Tasks for this exercise:
1. Rewrite the passage on national terror alert levels, beginning at the words "The Germans have" and stopping after "out of Brussels.", with "holiday" replaced by "vacation".
2. Extend the passage on national terror alert levels past its final sentence.

The French Government announced yesterday that it has raised its terror alert level from “Run” to “Hide.” The only two higher levels in France are “Collaborate” and “Surrender.” The rise was precipitated by a recent fire that destroyed France’s white flag factory, effectively paralyzing the country’s military capability.

The Italians have increased the alert level from “Shout Loudly and Excitedly” to “Elaborate Military Posturing.” Two more levels remain: “Ineffective Combat Operations” and “Change Sides.”

The Germans have increased their alert state from “Disdainful Arrogance” to “Dress in Uniform and Sing Marching Songs.” They also have two higher levels: “Invade a Neighbour” and “Lose.”

Belgians, on the other hand, are all on holiday as usual; the only threat they are worried about is NATO pulling out of Brussels.

The Spanish are all excited to see their new submarines ready to deploy. These beautifully designed subs have glass bottoms so the new Spanish navy can get a really good look at the old Spanish navy.

The Australians, meanwhile, have raised their security level from “No worries” to “She’ll be right, Mate.” Two more escalation levels remain: “Crikey! I think we’ll need to cancel the barbie this weekend!” and “The barbie is canceled.” So far no situation has ever warranted use of the final escalation level.”
Hoodlum wrote:
New Zealand has also raised its security levels – from “baaa” to “BAAAA!”. New Zealand only has one more level of escalation, which is “I suppose we better help the bro's out across the ditch”.

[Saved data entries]
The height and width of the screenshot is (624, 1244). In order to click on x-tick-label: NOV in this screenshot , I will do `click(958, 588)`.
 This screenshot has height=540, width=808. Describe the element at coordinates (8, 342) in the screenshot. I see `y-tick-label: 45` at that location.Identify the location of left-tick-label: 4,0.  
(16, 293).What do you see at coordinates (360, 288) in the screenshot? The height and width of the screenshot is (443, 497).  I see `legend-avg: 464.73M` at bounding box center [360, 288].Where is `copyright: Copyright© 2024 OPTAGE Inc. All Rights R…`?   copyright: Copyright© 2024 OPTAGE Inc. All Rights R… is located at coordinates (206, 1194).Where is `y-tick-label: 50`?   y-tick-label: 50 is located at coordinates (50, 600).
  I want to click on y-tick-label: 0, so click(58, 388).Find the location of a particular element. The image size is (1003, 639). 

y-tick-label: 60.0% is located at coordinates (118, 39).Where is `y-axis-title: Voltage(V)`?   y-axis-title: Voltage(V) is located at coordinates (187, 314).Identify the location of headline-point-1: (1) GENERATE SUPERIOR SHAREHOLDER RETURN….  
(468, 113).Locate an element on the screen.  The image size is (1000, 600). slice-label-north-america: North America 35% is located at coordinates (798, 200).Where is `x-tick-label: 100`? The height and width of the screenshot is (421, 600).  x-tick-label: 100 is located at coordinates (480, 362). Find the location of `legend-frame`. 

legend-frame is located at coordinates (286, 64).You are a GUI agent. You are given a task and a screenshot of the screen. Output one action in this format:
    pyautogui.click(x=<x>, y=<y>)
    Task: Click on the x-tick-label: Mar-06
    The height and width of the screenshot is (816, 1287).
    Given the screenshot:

Your responses:
1.
The Germans have increased their alert state from “Disdainful Arrogance” to “Dress in Uniform and Sing Marching Songs.” They also have two higher levels: “Invade a Neighbour” and “Lose.”

Belgians, on the other hand, are all on vacation as usual; the only threat they are worried about is NATO pulling out of Brussels.

2.
Warrant ☰ ★Officer I and a Gentleman
Sygmassacre wrote:
Yeah, keep on your side of the world and we wont send the entire back catalogue of Shortland Street beaming into your living rooms
A Harmonic Generator Intermodulator
 Σ
aeronautic wrote:
Only just read this and really Laughing Out Loud.
Very funny!
I thought it was a serious post at first, but this has just put me in a great mood for the day. ^^ :thumbs:
Hyd yn oed er fy mod Cymraeg , dim ond yn siarad Saesneg, felly yr wyf yn gobeithio y bydd y cyfieithu yn gywir.
AlexCheckMate wrote:
You just cracked me up :D
Shouldve read the subtitle... that it was all about John Cleese ;d

"With the entire situation tensing up even further, the Dutch got dragged into the commotion too! Hansje Brinker has been notified by King Willy ( https://www.youtube.com/watch?v=UtT_yIeTF6I - created by the same guys who made: http://www.luckytv.nl/time-of-my-life/ ;) - https://en.wikipedia.org/wiki/LuckyTV ) to intensify his efforts, he has therefore now plugged a SECOND FINGER in a dyke. // https://en.wikipedia.org/wiki/Hans_Brinker,_or_The_Silver_Skates ” And if that may not be enough... if the escalation continues, two more security levels are still available. The next would be "4/20 into 24/7" which proposes the idea of smoking weed not just every day, but every hour, every day! Experts state this would be a "HIGH"solution :roll: Although the final level is still kept fully confidential, we have received some secret information from famous trendwatcher Elon Musk: "By placing windmills in the windy eye of Mars, we can harnass incredible amounts of energy, with which the woodenshoe industry can spike to new levels, which can easily be used by every citizen to kick some *ss! (NOTE: We're all out of bubble gum in the Netherlands right now ;))"

^^
“Gravitation cannot be held responsible for people falling in love. How on earth can you explain in terms of chemistry and physics so important a biological phenomenon as first love? Put your hand on a stove for a minute and it seems like an hour. Sit with that special girl for an hour and it seems like a minute. That's relativity.”

― Albert Einstein
Hoodlum wrote:
wow, this post.
At the time of this post...NZ seemed liked the safest place in the world from terrorism. My hometown was targeted. How did NZ react and respond?
Proud Kiwi.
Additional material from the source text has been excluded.